Stand: 25.04.2012 | Archiv

Vorerst jedoch ist die Niederlage Judas vollkommen. Die Babylonier haben nicht nur den Tempel und die Mauern Jerusalems eingerissen. Sie haben auch die religiösen Gewissheiten bis in die Grundfesten erschüttert.

Mose - Überleben im Exil

Im Denken der Zeit ist der Sieg des babylonischen Heeres letztlich ein Sieg der babylonischen Götter, die sich als stärker, mächtiger erwiesen hatten. Das Debakel des babylonischen Exils reißt daher eine Reihe folgenschwere Fragen auf:

  • Ist der Sieg Babylons ein Beweis der Ohnmacht Jahwes?
  • Wie ist die Katastrophe theologisch zu erklären?
  • Gibt es Hoffnung und woher kann sie kommen im Angesicht des Untergangs?

Das Vergangene deutet die Gegenwart

Hat Jahwe versagt und sein Versprechen gebrochen? Die Priester der Verbannung finden eine andere Erklärung: Das Exil ist die Strafe für den Ungehorsam Israels, das fremden Göttern huldigte und die Gesetze missachtete. Jahwe hat seinen Zorn ausgegossen und das abtrünnige Volk gezüchtigt, damit es seine Schuld und die Allmacht seines Gottes erkenne.

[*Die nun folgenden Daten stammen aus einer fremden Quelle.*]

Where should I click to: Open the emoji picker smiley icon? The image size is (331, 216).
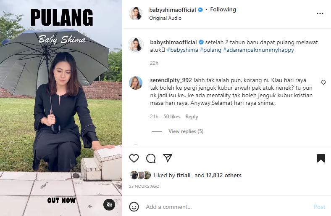tap(134, 207)
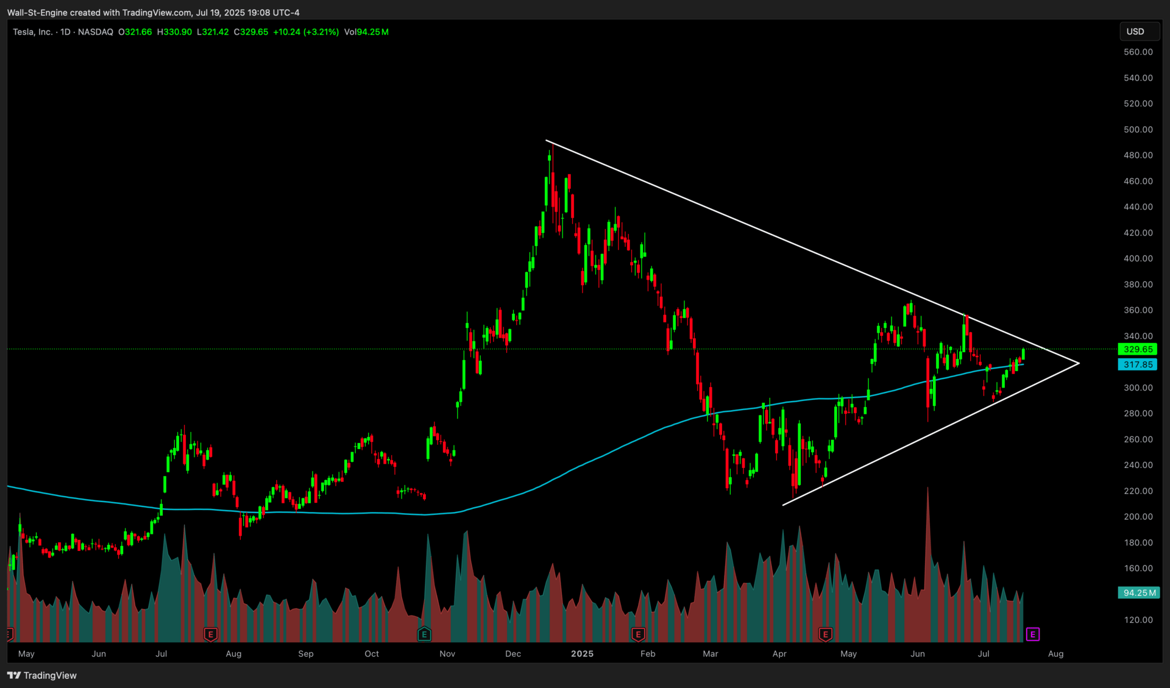
Task: Click the 94.25 M volume axis label
Action: coord(1138,592)
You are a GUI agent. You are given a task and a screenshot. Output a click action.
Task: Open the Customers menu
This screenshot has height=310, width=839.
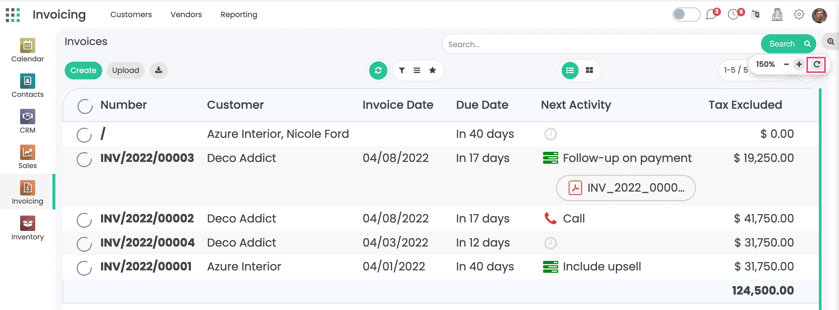131,15
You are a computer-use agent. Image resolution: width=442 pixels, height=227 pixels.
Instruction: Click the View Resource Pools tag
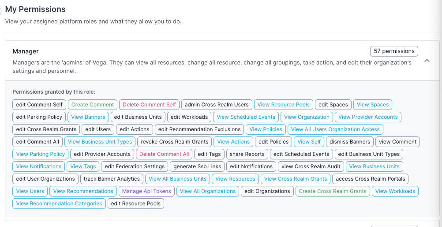click(x=284, y=105)
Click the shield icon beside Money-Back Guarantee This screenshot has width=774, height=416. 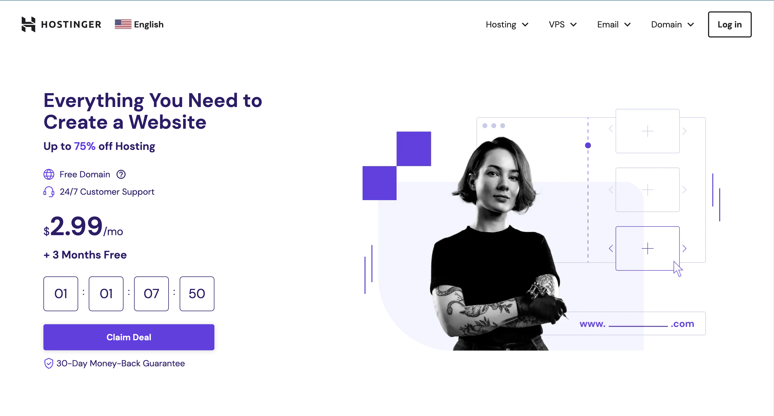48,363
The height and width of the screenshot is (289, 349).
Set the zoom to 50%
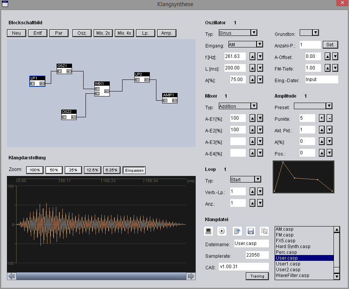click(x=54, y=170)
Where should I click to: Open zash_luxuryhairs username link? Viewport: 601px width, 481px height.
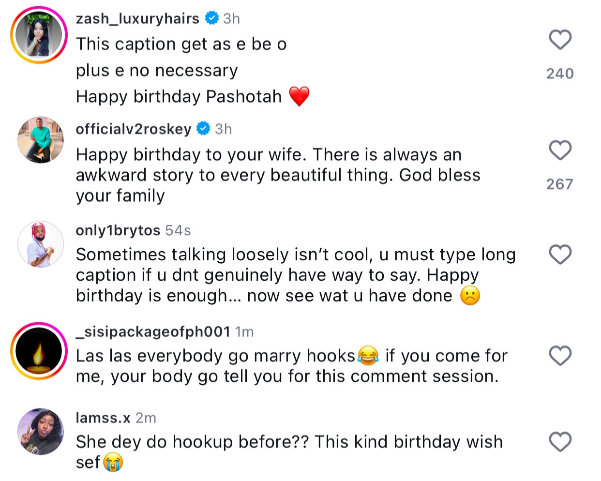tap(137, 18)
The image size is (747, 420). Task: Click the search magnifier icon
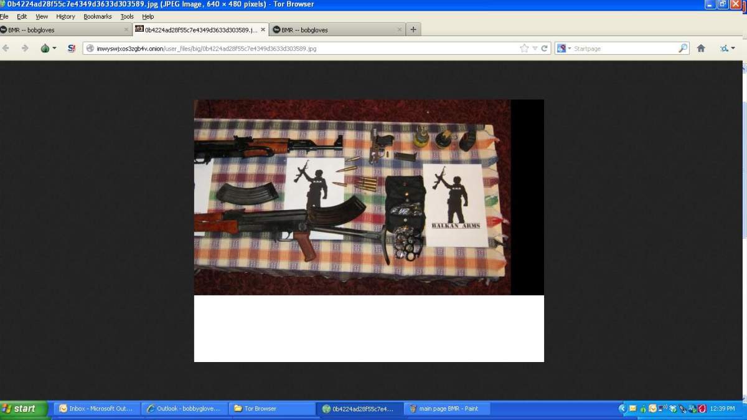(x=683, y=48)
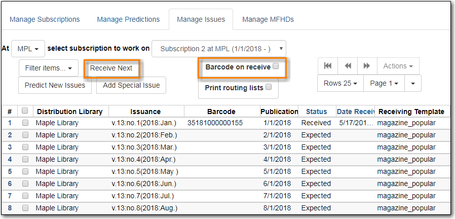
Task: Open the Rows 25 dropdown
Action: pyautogui.click(x=340, y=83)
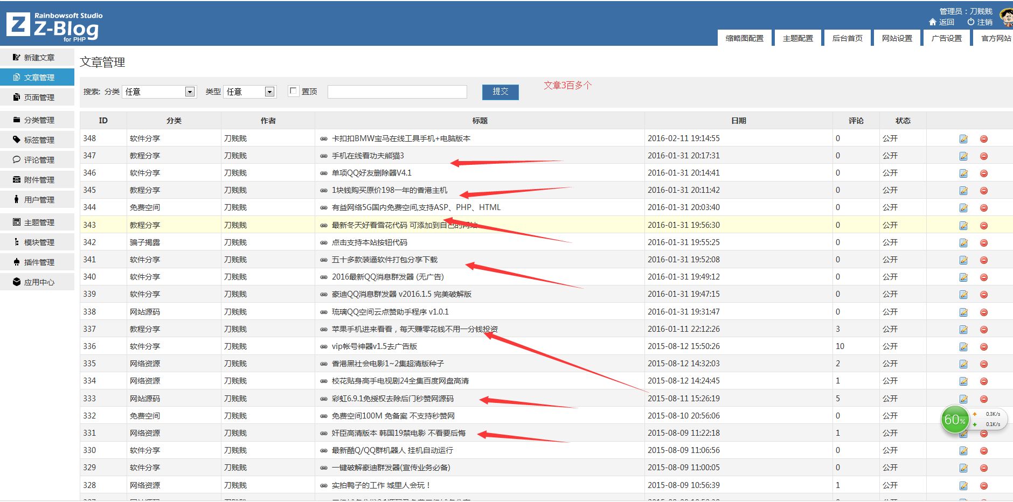Click power icon for 注销 logout
1013x502 pixels.
971,22
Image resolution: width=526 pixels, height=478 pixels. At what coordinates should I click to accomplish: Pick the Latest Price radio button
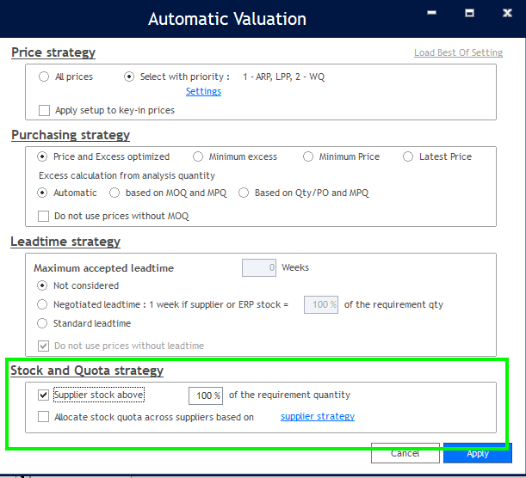(x=408, y=156)
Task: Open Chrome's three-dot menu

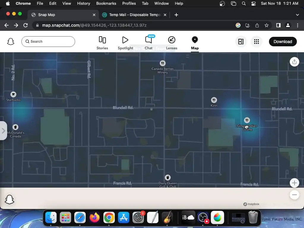Action: pyautogui.click(x=297, y=25)

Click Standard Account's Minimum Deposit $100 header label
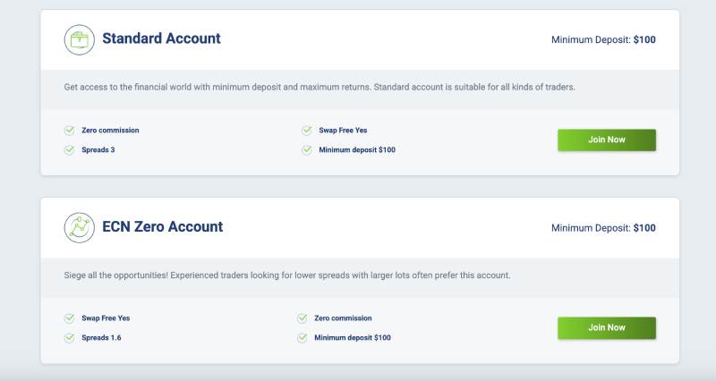(x=603, y=40)
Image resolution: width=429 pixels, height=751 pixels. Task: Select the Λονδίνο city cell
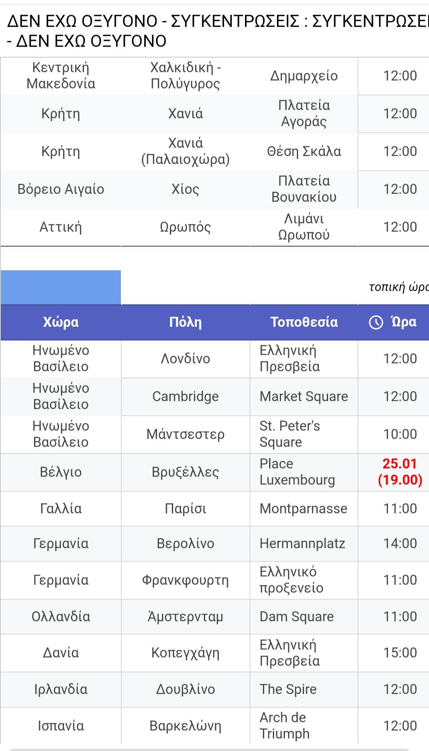(186, 359)
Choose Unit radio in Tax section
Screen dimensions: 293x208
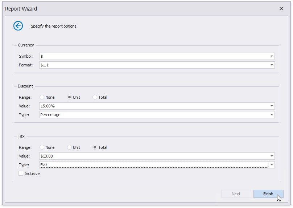[70, 147]
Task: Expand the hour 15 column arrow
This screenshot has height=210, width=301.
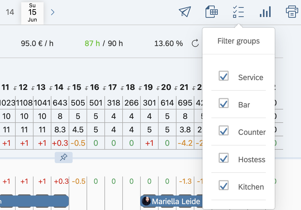Action: 68,88
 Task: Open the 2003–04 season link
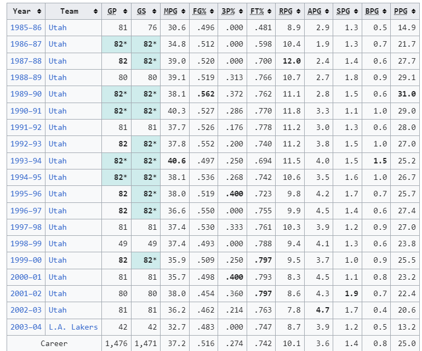coord(26,327)
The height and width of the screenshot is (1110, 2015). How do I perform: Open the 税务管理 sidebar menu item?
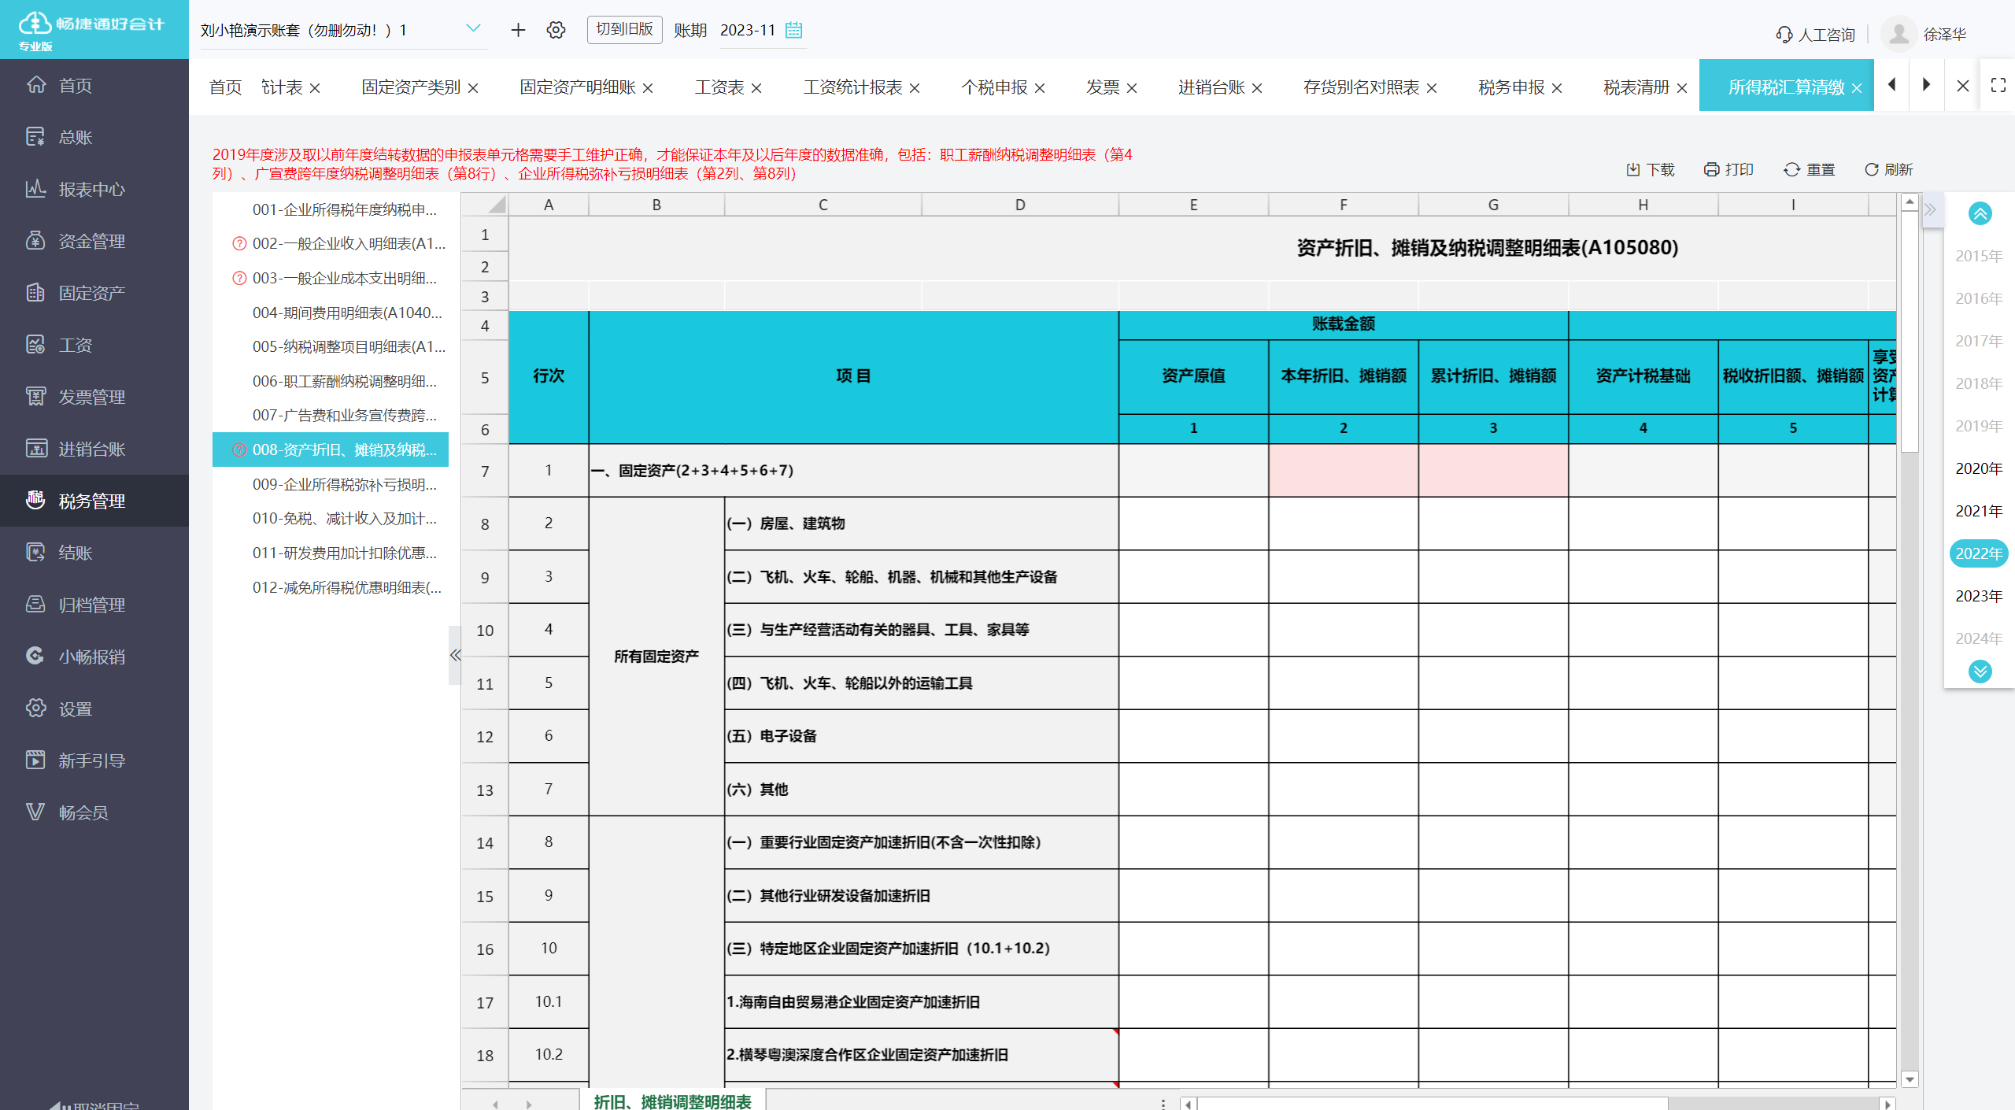pyautogui.click(x=89, y=499)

Zum Medium dieser rettenden Geschichtsdeutung wird die abermals stark ausgeweitete und aus der Exilperspektive neu konzipierte Exoduserzählung. Schriftgelehrte Priester bauen Mose und die Wüstenwanderung zum Erklärungsmodell für das Geschehen der Gegenwart aus.

Das Exil als Züchtigung

Eine Tafel mit den Zehn Geboten

Bezugspunkte für die geschichtliche Analogie finden sich zuhauf: Obwohl sich Gott als mächtiger Befreier seines Volkes zeigt, die Feinde Israels vernichtet und seine schützende Hand nicht abzieht, murrt das Volk in der Wüste unentwegt. Als Mose den Gottesberg besteigt und das Gesetz auf zwei steinernen Tafeln entgegen nimmt, frevelt das Volk ab und betet ein Götzenbild an. Das verheißene Land schon in Sicht, verhöhnen sie die Rettungstat Jahwes und sehnen sich zurück zu den Fleischtöpfen Ägyptens. Zur Strafe verlängert Gott den Aufenthalt in der Wüste. Vierzig Jahre muss das murrende und ungehorsame Volk ausharren, bis die Schuld abgetragen ist. Dann aber erfüllt sich die Verheißung, Gott erweist sich treu und führt sein Volk wie versprochen nach Kanaan.

Die zweite Chance

Für den literarischen Mose bedeutet diese Auslegung einen großen Karrieresprung. Mit einer großen Abschiedsrede, die ihm die priesterlichen Schreiber des 7. Jahrhunderts in den Mund legen, steigt er zum Lehrer seines Volkes und zum Stifter einer ebenso mahnenden wie tröstlichen Geschichtsdeutung auf. Noch am Tag seines Todes legt Mose das am Gottesberg empfangene Gesetz ein zweites Mal aus. Dieses zweite Gesetzgebung im 5. Buch Mose (Deuteronomium von griech. deutoros = zweites und nomos = Gesetz) geht weit über den Dekalog im Exodusbuch hinaus und ist durch die besondere Situation der Diaspora geprägt.